CS: Some may be surprised to learn that American Trench got its start on KickStarter. How do you think the rise of accessible social media platforms and funding websites are shaping the menswear industry?
JH: Being total outsiders to the fashion industry, we didn’t have any contacts to launch a line and sell to stores and we weren’t going to suddenly develop them. Kickstarter made a lot of sense. It’s an amazing way to put your ideas in front of real customers and find out if you did a good enough job for someone to hand over their money. Crowd-funding and social media have created a huge opening for new brands to launch products outside of the traditional fashion universe. Almost all brands sell direct now via their own websites but that means most brands (AT included) and have to essentially run two businesses in parallel.

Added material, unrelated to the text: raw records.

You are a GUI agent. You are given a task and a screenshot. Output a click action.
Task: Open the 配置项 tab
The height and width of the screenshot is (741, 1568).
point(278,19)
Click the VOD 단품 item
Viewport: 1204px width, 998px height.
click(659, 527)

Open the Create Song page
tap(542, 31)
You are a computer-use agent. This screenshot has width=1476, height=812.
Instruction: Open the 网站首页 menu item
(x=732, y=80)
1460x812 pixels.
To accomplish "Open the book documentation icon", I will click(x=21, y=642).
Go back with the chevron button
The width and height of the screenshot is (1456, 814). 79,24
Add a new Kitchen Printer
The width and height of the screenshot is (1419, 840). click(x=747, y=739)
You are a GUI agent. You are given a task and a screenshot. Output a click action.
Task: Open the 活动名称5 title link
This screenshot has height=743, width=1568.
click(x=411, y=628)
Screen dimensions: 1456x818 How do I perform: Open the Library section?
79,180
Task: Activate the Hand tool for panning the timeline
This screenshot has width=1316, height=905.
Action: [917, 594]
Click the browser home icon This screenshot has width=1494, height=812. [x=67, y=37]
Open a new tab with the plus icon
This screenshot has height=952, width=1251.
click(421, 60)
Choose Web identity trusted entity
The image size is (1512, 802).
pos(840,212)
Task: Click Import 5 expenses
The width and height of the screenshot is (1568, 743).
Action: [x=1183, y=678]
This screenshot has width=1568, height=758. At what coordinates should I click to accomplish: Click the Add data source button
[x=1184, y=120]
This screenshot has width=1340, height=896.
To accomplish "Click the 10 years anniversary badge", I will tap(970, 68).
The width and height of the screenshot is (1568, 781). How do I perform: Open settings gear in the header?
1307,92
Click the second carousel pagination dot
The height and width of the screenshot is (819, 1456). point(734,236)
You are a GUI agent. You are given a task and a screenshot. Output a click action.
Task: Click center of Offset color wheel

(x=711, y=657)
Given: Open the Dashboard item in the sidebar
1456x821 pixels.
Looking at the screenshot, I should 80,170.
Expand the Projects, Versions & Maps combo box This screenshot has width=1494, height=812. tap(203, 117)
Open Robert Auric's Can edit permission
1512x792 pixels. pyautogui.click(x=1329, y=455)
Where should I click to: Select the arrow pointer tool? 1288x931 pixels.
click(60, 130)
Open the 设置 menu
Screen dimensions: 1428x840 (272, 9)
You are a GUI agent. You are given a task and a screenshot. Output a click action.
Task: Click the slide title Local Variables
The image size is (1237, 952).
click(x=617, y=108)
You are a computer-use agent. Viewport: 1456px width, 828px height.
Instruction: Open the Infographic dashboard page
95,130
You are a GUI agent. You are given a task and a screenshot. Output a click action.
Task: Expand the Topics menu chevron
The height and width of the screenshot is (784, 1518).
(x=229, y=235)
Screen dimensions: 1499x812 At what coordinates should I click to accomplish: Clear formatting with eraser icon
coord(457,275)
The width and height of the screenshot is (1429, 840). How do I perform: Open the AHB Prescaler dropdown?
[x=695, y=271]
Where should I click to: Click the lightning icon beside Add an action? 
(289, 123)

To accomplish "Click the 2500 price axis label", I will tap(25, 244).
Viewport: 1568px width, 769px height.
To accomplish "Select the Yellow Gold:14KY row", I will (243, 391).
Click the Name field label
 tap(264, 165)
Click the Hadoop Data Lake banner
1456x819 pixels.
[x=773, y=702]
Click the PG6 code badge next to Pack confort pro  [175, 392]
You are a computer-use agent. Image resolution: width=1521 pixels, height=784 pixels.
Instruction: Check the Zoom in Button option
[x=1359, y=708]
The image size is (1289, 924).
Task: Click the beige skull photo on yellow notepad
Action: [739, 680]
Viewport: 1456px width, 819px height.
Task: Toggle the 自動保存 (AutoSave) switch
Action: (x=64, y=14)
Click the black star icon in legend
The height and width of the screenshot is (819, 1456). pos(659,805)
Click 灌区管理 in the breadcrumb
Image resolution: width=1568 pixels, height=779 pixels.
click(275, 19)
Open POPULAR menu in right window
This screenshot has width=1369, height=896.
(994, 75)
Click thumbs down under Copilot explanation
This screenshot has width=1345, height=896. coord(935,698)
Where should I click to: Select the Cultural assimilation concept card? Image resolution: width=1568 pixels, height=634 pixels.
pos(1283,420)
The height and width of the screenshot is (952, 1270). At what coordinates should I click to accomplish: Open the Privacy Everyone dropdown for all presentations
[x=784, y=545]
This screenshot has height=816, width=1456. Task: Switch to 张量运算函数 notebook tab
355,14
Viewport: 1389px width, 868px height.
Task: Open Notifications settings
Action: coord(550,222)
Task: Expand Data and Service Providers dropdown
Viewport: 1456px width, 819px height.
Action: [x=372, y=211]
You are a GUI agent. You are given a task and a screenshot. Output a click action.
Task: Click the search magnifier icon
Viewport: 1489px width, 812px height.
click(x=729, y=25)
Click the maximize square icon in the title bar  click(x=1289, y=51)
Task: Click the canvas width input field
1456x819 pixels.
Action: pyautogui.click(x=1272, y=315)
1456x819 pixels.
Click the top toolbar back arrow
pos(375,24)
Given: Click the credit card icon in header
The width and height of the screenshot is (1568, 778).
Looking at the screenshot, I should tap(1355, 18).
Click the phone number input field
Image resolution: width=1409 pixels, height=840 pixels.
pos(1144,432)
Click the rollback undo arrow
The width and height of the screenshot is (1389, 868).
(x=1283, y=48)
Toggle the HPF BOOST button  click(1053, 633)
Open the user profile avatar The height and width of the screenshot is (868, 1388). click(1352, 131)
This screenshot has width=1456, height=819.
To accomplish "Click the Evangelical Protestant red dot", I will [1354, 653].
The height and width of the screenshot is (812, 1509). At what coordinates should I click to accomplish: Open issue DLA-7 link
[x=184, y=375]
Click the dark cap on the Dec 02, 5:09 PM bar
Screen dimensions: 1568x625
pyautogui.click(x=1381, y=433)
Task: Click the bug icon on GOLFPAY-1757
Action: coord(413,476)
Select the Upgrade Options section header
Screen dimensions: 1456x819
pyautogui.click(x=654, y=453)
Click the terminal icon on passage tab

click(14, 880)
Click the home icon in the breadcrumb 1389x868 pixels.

I don’t think enormity of the change has really set into menswear yet, but it will soon.
CS: Where do you see your brand five years from now?
JH: In five years, we intend to have a full outerwear line with all the various styles of rainwear as well as [other outerwear such as] quilted vests, jackets, topcoats, and blazers. We’ve been discussing the possibility of opening our own knitwear factory, which is a very under-represented sector of United States manufacturing and very expensive to have made via private label. As the size of our business grows, the goal would be to further dive into the supply chain on the accessories side as well, such as securing our own American grown and spun superfine merino. Those types of projects require a bigger customer base than we have now, but that’s a peek into our thinking about the future.